HALIFAX – An unlikely experiment conducted six years ago to see if palm trees could survive Halifax’s fickle weather ended this spring when the last two surviving trees failed to bloom.

The city initially planted nine trees in four parks on the Dartmouth side of Halifax Harbour in 2018, selecting varieties known to grow in more northern climates in Asia, such as Japan and China, or in high-altitude areas such as northern India.

The trees included the windmill palm and the miniature chusa palm, native to parts of Asia, the needle palm, native to the southern United States, and the pindo palm, native to South America.

“Our winters have been a little harsh for them,” said city spokesman Ryan Nearing. “There has been some success, some of them have survived at least a few winters.”

By the end of the 2021/22 winter, five trees had died despite various attempts to protect them, Nearing said.

“This included surrounding the trunk with chicken wire or wooden boxes,” he said. “Some leaves were removed from the trees and repotted in greenhouses during the winter to see if that might preserve them a little better.”

Two trees died early in the experiment and were later replaced, although these trees also did not survive. The last trees – two windmill palms – were declared dead in April.

And while there are no plans for a similar experiment in the future, Nearing says the city continues to look for ways to bring biodiversity into its green spaces.

“There are no concrete plans for palm trees, but our urban gardeners are always exploring possible new plants and new species that could be introduced in our greenhouses,” he said, adding that the park areas chosen to grow the palm trees now house hardier tree species that can survive the winter.

Halifax has had varying degrees of success with exotic species such as coffee and pineapple plants.
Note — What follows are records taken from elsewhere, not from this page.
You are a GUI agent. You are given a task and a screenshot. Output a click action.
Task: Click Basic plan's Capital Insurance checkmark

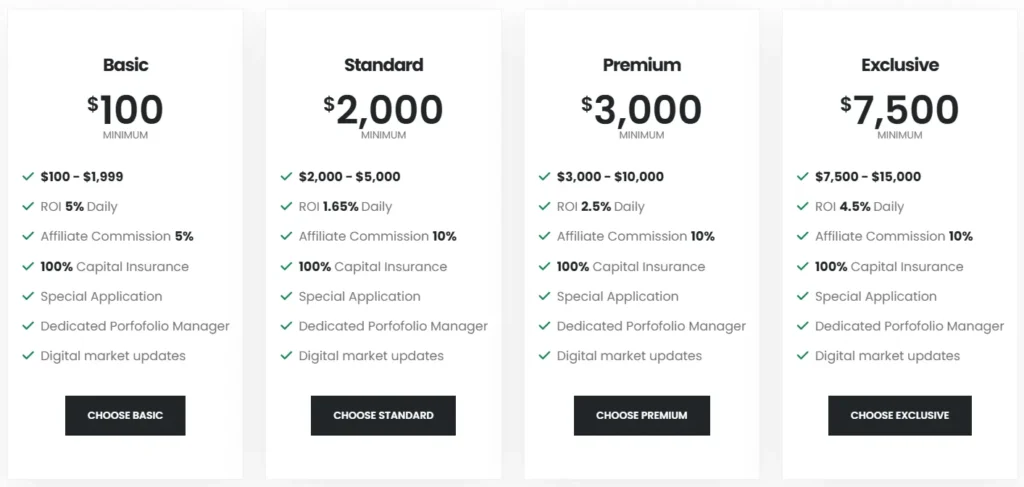click(28, 267)
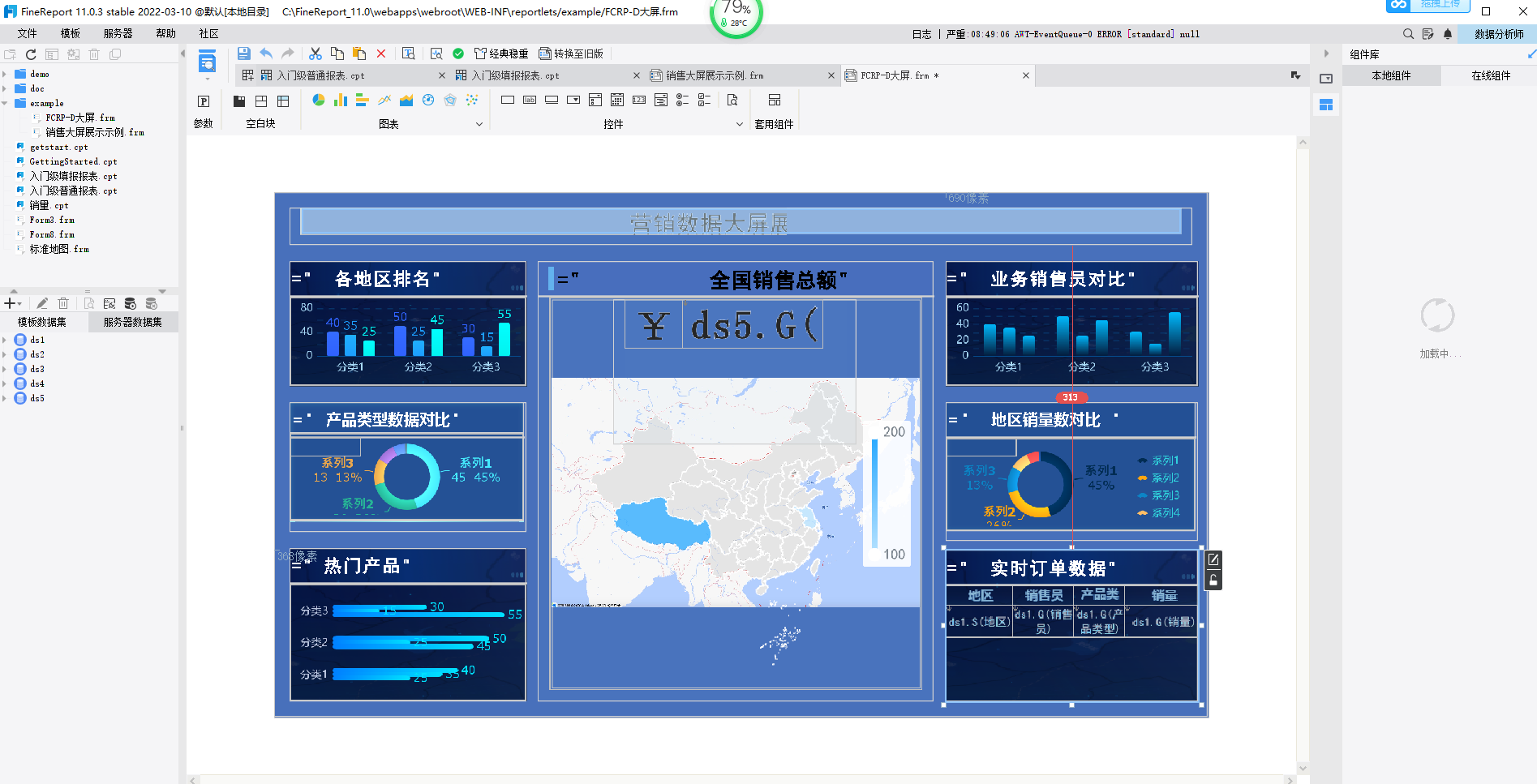Switch to 销售大屏展示示例.frm tab
This screenshot has width=1537, height=784.
click(x=714, y=75)
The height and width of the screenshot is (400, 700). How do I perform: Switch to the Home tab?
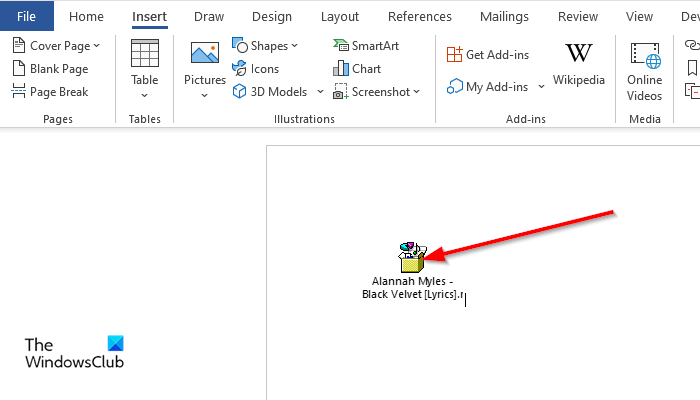click(86, 16)
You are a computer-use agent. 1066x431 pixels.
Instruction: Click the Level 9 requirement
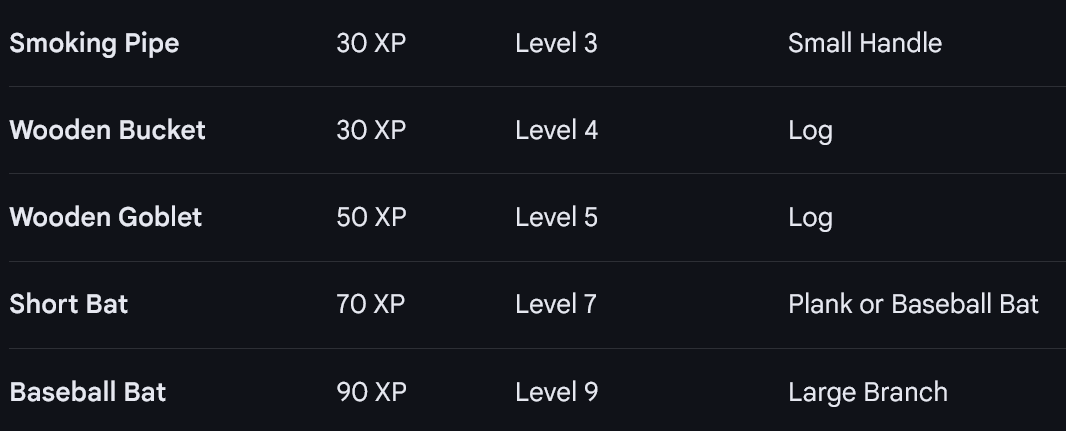click(x=556, y=392)
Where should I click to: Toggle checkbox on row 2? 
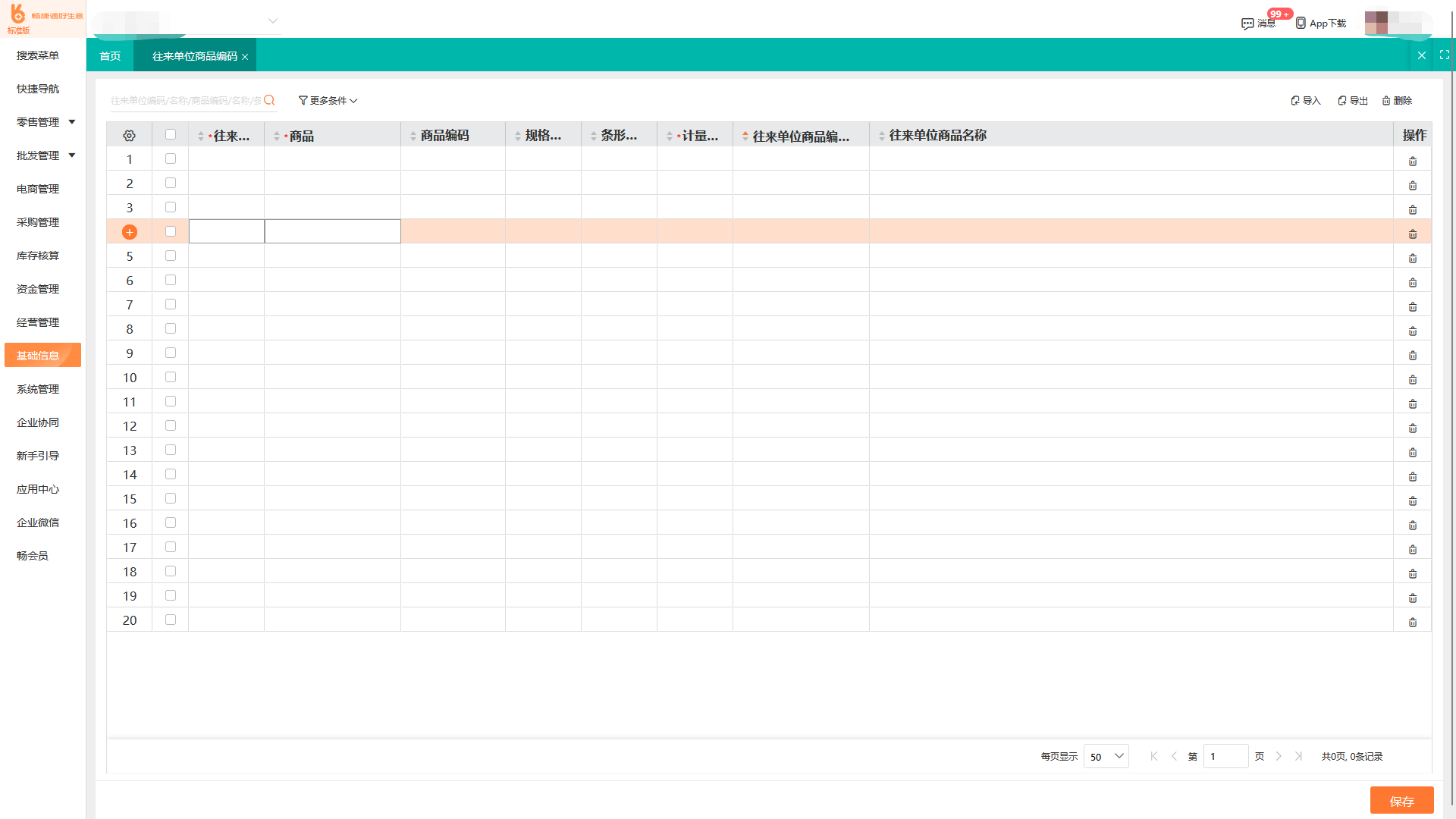(x=170, y=183)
In the summer of 2018, an agave managed to briefly bloom in the city’s famous public gardens, where it had been transplanted after being grown in a municipal greenhouse.

Palm trees are now successfully grown in Vancouver, where average temperatures are milder than in the largest city in Atlantic Canada.

Lord Abbey, an associate professor of horticulture at Dalhousie University in Truro, New York, said the Halifax palm experiment was “a good idea” but the results did not surprise him.

“Some (palms) can survive temperatures as low as -10°C, but in a climate like Nova Scotia, where temperatures can drop much lower and there are large temperature fluctuations, it’s more difficult,” Abbey said.

There are zone classifications for plant hardiness. Abbey said palms can survive in zones seven through eleven, while the zone that Halifax belongs to is zone six.

Previous experiments have shown that tropical plants and trees can be grown in northern climates, but this is difficult and requires the support of greenhouses.

“It’s worth a try, but it has to be done under research conditions,” Abbey said.